^ Parametric Models for Large-Scale Agent Systems G. A. Agha,* N. Jamali, P. Thati, R. Ziaei Defense Advanced Research Projects Agency, F30602-00-2-0586
A goal of this research is to develop mathematical models to support the analysis and modeling of complex, large-scale agent systems. Instead of simple nondeterminism, the new theory will represent behavior stochastically. Moreover, instead of the current approach of using input-output behavior of individual agents, it will allow the behavior to be parametric in terms of variables that represent aggregated behavior of large numbers of agents. The approach is to use stochastic methods. The operational model uses probabilistic transitions over an abstract representation of the current state of the system. The use of statistical techniques on this model for aggregating behaviors opens up the possibility of studying conditions under which either a stable equilibrium or chaotic behavior may occur. Another goal is to develop a radically different logical framework for expressing properties of large-scale agent systems. The framework is inspired by Quantum Logics, which allow the expression of testable properties. This is in contrast to the usual algebraic approach which assumes that every sentence (whether testable or not) can be assigned a truth value. Specifically, this research will enable macroscopic properties to be expressed without implying assertions about how they arise.
^ Learning Theory D. Roth* National Science Foundation, IIS-9801638; National Science Foundation, CAREER Award, IIS-9984168
This is a study of several questions in learning theory that pertain to the problem of learning a number of concepts from common data. The study encompasses interactions and constraints imposed on outcomes. The main direction is the development of a theoretical framework for learning coherent concepts. This is a study of learning situations in which learning does not occur in isolation. Rather, the input is observed and processed by multiple learners. The goal is to understand what ways learning becomes easier and more robust in these situations.

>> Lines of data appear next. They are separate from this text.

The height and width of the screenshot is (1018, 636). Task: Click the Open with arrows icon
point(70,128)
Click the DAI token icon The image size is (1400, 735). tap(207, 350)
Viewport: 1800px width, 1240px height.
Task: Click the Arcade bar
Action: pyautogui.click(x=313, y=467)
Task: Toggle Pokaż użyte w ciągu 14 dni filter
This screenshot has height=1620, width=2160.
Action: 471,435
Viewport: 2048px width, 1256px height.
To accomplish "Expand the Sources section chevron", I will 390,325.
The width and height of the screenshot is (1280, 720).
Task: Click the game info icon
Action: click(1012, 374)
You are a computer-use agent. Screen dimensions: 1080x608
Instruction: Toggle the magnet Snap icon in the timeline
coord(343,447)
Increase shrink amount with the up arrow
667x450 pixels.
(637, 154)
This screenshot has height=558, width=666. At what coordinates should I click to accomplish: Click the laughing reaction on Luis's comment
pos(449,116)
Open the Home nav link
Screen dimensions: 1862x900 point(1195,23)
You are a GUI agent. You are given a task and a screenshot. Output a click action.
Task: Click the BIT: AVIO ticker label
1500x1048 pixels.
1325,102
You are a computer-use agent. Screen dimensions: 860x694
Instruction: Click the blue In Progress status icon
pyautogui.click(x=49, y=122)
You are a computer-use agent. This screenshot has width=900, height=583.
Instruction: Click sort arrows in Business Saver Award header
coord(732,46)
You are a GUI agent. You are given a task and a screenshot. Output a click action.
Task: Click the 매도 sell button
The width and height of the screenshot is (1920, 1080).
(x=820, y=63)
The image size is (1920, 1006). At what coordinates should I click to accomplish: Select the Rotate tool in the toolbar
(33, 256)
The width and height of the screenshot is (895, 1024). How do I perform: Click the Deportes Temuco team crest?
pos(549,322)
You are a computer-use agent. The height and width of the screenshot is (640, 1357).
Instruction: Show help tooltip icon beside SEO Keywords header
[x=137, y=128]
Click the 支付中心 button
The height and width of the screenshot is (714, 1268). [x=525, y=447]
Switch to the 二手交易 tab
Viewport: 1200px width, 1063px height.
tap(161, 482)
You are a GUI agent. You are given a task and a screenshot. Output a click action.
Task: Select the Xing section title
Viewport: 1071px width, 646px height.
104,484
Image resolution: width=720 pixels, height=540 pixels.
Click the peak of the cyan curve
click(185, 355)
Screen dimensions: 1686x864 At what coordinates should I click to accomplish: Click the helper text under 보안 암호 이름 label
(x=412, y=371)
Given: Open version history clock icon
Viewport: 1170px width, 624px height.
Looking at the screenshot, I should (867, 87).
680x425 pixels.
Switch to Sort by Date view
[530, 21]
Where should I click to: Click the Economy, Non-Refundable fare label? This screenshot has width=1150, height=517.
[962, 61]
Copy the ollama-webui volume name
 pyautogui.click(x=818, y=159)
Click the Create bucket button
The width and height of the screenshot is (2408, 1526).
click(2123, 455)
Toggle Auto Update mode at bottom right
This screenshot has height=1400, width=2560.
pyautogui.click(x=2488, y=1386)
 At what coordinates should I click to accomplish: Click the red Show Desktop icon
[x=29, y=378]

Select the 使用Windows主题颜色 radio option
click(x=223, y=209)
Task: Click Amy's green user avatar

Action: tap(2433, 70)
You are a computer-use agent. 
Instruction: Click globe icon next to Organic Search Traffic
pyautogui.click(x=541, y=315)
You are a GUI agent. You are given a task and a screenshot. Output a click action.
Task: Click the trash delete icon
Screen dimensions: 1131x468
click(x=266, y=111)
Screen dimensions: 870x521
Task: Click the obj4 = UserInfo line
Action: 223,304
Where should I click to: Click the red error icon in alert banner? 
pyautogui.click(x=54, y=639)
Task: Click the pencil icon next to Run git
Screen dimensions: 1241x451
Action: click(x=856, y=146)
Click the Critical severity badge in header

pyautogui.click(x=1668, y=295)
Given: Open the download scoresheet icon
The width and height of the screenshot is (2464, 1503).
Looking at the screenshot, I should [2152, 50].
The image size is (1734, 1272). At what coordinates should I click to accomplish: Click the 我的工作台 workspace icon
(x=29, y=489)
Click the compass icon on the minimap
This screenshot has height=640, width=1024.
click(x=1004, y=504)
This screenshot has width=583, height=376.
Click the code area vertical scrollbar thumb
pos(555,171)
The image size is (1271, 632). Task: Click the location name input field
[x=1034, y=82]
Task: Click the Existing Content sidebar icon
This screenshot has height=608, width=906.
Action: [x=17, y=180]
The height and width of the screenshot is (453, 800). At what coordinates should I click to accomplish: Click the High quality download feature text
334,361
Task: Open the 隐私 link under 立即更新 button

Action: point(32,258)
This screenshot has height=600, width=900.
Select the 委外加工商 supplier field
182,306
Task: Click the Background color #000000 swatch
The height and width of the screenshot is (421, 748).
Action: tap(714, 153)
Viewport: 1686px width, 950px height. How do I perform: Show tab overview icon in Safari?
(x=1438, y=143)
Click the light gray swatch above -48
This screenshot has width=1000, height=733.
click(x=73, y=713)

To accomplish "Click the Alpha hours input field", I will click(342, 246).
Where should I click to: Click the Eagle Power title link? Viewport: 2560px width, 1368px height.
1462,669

^ Eigenvalue Problem for Graph Theory S. H. Teng* Alfred P. Sloan Research Fellowship
The graph eigenvalues and eigenvectors have been used in optimization problems that are important to information organization and parallel processing. For example, the Fiedler vector (the eigenvector of the second-smallest eigenvalue of the Laplacian matrix) can be used to find good partition of a graph, an important component of many circuit design and numerical algorithms. This method has been demonstrated by experiment to work extremely well. However, the quality of the partition has eluded precise analysis. Goals of this project are to find a mathematical explanation for why this method works in practice and then to determine how to properly use the spectral structure of a graph to design provably good optimization algorithms.